- Glucocorticoid-induced hyperglycaemia
- Award date
- 22 May 2018
- Number of pages
- Document type
- PhD thesis
- Faculty of Medicine (AMC-UvA)
This thesis contains studies on current practice, clinical implications and treatment of excess glucocorticoid receptor (GCR) stimulation, with a focus on glucocorticoid-induced hyperglycaemia (GCIH).
Chapter 1 is a general introduction to the glucocorticoid hormone. In chapter 2, we have investigated attitudes of clinicians towards the problem of GCIH.
In chapter 3, we explored implications of GCIH for antineoplastic chemotherapy through a systematic review of preclinical studies. We were not able to conclude the effect of hyperglycaemia on the efficacy of chemotherapy in human patients, but the results suggested that very high glucose levels should be prevented.

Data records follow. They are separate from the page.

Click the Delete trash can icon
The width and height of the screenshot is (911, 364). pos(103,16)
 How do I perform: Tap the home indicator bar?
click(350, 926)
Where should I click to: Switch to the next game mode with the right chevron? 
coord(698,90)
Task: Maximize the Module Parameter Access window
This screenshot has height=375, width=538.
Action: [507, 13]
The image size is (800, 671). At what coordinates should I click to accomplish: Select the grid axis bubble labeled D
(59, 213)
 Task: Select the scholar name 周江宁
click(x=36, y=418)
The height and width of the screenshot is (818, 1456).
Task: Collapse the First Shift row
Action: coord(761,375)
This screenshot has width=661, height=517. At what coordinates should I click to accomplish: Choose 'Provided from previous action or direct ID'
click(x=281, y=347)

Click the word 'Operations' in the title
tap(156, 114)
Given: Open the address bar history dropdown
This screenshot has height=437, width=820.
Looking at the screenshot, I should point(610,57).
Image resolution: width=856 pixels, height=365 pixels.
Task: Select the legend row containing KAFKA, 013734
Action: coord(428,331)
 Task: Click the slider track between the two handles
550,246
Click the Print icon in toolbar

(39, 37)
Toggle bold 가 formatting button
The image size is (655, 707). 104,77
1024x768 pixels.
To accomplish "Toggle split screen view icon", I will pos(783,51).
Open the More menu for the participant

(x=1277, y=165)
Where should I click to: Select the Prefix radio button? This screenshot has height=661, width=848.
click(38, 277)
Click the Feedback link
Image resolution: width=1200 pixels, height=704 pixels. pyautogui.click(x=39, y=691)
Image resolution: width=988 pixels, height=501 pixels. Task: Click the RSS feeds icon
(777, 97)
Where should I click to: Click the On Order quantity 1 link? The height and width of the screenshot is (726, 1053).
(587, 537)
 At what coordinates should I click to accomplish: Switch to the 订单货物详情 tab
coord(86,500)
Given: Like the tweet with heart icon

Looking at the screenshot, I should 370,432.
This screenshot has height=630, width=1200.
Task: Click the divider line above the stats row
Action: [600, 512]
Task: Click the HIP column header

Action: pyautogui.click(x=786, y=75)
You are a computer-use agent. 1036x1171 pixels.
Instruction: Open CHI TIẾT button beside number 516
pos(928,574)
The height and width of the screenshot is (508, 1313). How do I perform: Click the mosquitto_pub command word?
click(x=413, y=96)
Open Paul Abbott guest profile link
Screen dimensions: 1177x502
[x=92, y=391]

In chapter 4 and 5, we studied treatment of GCIH. We observed that once daily intermediate-acting insulin resulted in better glycaemic control than the sliding scale insulin regimen during antineoplastic chemotherapy (chapter 4). We studied dapagliflozin, an agent that induces urinary glucose excretion in a RCT in acute exacerbation of COPD but found no difference in glycaemic control.
Chapter 6 covers the GCR. We conclude that genetic variants of the GCR are of minor relevance for the onset of type 2 diabetes and the course of established type 2 diabetes.
In chapter 7 we studied the use of glucocorticoid medication in persons that underwent roux-y gastric bypass surgery to induce weight-loss. Weight loss and rate of postoperative complications was not different between exposed and non-exposed individuals.